Issue with gradient of sparse matrix using cuda

Hello everyone,

I can replicate the code on torch.sparse.mm — PyTorch 1.9.0 documentation using CPU. However, when I try to run it on GPU using cuda, it seems I can no longer get the gradient.

In the code below, if device = ‘cpu’, then I can get the sparse and dense gradient for a and b respectively. If device = ‘cuda’, then I get the error that
<ipython-input-104-da255cd7360a>:1: UserWarning: The .grad attribute of a Tensor that is not a leaf Tensor is being accessed.

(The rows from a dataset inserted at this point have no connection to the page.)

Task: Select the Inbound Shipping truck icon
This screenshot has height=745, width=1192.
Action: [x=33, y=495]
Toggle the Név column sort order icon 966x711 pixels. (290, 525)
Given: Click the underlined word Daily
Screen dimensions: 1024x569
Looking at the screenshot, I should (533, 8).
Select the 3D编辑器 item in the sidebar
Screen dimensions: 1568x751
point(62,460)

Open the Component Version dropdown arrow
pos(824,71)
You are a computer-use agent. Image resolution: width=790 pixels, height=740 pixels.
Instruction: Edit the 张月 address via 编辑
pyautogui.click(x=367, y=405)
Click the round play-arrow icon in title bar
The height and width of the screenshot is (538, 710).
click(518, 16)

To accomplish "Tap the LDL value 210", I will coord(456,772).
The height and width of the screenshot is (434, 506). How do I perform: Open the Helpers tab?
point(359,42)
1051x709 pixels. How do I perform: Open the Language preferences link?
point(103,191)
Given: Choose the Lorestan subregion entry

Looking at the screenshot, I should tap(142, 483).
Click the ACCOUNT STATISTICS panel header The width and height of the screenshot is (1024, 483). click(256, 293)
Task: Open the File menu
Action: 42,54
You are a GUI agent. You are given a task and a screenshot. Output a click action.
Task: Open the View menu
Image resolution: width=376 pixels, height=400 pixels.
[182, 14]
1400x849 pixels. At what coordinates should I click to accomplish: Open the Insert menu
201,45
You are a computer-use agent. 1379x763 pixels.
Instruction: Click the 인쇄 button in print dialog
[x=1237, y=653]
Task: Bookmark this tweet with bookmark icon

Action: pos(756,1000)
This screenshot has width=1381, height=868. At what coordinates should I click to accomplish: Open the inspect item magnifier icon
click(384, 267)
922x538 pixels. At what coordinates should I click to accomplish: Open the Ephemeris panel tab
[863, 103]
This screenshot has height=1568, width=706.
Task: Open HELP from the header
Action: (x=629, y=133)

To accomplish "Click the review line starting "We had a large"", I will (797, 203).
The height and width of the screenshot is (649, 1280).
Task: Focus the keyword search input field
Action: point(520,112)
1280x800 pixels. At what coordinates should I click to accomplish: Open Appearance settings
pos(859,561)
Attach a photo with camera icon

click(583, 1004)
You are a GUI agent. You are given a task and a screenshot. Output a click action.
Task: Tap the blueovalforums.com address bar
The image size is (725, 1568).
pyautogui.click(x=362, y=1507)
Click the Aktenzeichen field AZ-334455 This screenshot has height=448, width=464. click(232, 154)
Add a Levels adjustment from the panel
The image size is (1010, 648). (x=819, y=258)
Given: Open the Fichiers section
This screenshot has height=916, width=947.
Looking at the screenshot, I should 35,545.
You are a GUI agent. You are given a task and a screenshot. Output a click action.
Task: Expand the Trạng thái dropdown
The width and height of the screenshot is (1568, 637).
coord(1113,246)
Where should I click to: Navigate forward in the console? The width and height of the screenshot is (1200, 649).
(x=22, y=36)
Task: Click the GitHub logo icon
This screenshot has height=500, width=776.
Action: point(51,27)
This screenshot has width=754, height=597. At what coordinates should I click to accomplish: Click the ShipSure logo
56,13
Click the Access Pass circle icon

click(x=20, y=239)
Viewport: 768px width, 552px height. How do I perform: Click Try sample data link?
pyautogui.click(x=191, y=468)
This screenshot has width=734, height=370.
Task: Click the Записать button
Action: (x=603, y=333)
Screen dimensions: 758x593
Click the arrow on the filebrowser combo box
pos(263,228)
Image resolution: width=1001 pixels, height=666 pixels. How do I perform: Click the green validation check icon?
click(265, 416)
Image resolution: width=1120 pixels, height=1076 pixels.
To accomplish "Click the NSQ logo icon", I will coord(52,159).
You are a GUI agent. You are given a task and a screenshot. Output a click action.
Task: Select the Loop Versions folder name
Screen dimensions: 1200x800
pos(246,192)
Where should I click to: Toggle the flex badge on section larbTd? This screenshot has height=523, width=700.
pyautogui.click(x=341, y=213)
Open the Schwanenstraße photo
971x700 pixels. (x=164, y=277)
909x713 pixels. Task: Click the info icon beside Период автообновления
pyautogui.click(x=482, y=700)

Its .grad attribute won't be populated during autograd.backward(). If you indeed want the gradient for a non-leaf Tensor, use .retain_grad() on the non-leaf Tensor. If you access the non-leaf Tensor by mistake, make sure you access the leaf Tensor instead. See github.com/pytorch/pytorch/pull/30531 for more information.
This applies for both torch.sparse.mm or torch.spmm method.

Is it the case that gradient using sparse matrix is in general not available on cuda?

import torch
device='cpu'
# sparse
a = torch.randint(0, 2, size=(2, 3)).float().to_sparse().requires_grad_(True).to(device)
a
# dense
b = torch.randn(3, 2, requires_grad=True).to(device)
b
y = torch.sparse.mm(a, b)
# y = torch.spmm(a, b)
y
y.sum().backward()
a.grad
b.grad

No, that’s not the case.
As the warning explains, you are trying to access the .grad attribute of a non-leaf tensor, which won’t work.
The reason you are seeing this warning only when using the GPU is because the to(device='cpu') operation will be a no-op on the CPU and a valid operation on the GPU.
You can check it additionally via print(a.is_leaf) and print(b.is_leaf), which will show True on the CPU and False on the GPU.
This code snippet should work:

device='cuda'
# sparse
a = torch.randint(0, 2, size=(2, 3)).float().to_sparse().to(device).requires_grad_(True)
a
# dense
b = torch.randn(3, 2, device=device, requires_grad=True)
b
y = torch.sparse.mm(a, b)
y
y.sum().backward()
a.grad
b.grad

Awesome! Thank you for the insightful explanation Peter!